--- Start Entries ---

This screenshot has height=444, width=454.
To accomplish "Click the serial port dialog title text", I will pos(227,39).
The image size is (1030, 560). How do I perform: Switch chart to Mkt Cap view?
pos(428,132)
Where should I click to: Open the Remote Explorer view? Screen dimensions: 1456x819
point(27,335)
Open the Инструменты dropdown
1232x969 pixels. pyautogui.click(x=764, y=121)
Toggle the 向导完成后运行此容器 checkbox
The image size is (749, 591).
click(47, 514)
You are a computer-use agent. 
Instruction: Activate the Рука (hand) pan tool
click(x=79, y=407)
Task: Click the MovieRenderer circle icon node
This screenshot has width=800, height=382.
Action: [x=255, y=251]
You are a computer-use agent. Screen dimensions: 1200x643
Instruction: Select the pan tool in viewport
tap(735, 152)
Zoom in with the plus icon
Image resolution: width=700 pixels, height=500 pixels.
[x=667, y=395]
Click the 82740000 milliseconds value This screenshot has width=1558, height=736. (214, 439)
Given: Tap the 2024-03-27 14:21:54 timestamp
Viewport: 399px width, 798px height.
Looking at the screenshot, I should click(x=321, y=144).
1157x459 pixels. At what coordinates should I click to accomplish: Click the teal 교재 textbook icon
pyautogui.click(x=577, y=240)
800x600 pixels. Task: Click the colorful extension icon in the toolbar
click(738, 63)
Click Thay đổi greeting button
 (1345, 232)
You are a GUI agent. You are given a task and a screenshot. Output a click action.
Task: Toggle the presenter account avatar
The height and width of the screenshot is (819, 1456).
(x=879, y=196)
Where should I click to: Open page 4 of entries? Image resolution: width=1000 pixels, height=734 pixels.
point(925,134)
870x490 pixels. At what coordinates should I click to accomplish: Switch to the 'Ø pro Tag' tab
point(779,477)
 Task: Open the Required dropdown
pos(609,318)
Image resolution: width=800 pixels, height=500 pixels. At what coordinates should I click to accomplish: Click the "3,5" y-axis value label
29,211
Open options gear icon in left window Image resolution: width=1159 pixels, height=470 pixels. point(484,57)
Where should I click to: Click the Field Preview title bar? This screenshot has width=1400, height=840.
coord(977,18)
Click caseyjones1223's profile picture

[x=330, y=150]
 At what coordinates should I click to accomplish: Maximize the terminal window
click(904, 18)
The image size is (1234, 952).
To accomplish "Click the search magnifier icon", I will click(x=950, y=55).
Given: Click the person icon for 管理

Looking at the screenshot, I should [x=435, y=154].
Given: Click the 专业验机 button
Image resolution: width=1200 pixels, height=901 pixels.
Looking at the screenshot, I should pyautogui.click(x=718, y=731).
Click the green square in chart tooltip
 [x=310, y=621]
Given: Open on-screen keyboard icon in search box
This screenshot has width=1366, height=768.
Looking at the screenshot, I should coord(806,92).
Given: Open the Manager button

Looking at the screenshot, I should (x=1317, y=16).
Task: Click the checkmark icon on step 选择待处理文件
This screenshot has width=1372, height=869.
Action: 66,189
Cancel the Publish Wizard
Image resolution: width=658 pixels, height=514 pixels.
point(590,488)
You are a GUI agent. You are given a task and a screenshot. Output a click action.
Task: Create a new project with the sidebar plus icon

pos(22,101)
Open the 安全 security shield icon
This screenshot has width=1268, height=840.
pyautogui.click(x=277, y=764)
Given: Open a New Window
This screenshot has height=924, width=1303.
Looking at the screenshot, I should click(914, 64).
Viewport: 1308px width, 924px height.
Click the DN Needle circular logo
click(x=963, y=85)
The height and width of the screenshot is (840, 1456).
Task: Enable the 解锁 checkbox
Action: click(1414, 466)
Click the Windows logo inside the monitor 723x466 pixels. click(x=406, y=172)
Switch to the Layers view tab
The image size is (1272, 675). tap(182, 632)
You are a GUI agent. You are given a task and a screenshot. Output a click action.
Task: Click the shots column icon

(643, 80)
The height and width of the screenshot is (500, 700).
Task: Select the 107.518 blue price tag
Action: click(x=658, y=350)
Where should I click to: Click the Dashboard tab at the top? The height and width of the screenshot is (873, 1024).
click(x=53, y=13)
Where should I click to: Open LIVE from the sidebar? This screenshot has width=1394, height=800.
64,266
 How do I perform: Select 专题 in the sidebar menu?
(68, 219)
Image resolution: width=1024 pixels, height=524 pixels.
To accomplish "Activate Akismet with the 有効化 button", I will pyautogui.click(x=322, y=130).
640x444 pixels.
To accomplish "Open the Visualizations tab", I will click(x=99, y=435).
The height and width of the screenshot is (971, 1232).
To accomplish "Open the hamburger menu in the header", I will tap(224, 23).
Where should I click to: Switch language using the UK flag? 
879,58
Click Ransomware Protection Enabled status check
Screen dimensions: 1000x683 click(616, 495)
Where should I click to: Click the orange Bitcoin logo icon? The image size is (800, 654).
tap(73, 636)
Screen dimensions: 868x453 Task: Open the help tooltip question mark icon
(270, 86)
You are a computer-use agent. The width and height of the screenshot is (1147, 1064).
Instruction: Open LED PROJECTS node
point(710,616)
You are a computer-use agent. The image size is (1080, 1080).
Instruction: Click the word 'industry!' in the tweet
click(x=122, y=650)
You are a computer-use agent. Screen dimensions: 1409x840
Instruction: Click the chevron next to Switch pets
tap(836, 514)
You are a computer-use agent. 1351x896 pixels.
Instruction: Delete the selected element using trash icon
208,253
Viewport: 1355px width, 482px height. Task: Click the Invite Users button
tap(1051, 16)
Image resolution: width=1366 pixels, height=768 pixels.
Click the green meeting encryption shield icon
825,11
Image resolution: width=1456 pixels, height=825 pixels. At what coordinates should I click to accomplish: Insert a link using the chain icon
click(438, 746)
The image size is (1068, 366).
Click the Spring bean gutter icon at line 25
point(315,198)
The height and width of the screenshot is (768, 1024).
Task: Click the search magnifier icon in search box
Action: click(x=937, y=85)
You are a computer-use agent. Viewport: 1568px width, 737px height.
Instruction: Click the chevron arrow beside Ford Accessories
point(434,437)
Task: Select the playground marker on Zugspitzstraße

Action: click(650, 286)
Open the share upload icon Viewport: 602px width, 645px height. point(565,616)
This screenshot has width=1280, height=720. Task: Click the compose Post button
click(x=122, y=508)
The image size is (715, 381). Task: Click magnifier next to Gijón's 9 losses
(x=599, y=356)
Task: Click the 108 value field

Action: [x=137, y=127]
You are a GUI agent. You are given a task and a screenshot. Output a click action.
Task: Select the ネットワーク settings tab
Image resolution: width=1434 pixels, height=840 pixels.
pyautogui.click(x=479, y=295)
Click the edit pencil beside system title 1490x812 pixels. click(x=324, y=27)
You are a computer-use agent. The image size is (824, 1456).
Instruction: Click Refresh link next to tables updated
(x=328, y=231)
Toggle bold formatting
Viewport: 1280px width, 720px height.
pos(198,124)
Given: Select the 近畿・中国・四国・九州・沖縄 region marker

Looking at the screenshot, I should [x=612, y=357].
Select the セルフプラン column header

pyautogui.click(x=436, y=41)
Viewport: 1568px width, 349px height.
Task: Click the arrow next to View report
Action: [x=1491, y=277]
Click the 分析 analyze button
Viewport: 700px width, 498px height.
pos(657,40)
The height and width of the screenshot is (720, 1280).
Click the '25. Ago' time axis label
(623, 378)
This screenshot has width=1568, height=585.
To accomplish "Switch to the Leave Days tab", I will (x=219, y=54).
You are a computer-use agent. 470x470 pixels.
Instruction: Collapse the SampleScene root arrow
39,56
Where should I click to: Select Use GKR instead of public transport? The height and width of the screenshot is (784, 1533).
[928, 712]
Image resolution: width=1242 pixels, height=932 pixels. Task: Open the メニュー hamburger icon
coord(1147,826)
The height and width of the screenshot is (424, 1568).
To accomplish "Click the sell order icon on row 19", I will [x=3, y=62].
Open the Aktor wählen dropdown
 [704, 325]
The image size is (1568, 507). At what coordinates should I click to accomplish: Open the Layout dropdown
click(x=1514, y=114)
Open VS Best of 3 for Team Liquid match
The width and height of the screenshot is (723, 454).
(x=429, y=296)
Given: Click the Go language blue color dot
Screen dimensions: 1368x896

--- End Entries ---

> Directions
Copy the rows word for word, from the first line of the records through the line containing "Click the 82740000".

> Solution for this exercise
This screenshot has height=444, width=454.
To accomplish "Click the serial port dialog title text", I will pos(227,39).
The image size is (1030, 560). How do I perform: Switch chart to Mkt Cap view?
pos(428,132)
Where should I click to: Open the Remote Explorer view? Screen dimensions: 1456x819
point(27,335)
Open the Инструменты dropdown
1232x969 pixels. pyautogui.click(x=764, y=121)
Toggle the 向导完成后运行此容器 checkbox
The image size is (749, 591).
click(47, 514)
You are a computer-use agent. 
Instruction: Activate the Рука (hand) pan tool
click(x=79, y=407)
Task: Click the MovieRenderer circle icon node
This screenshot has width=800, height=382.
Action: [x=255, y=251]
You are a computer-use agent. Screen dimensions: 1200x643
Instruction: Select the pan tool in viewport
tap(735, 152)
Zoom in with the plus icon
Image resolution: width=700 pixels, height=500 pixels.
[x=667, y=395]
Click the 82740000 milliseconds value This screenshot has width=1558, height=736. (214, 439)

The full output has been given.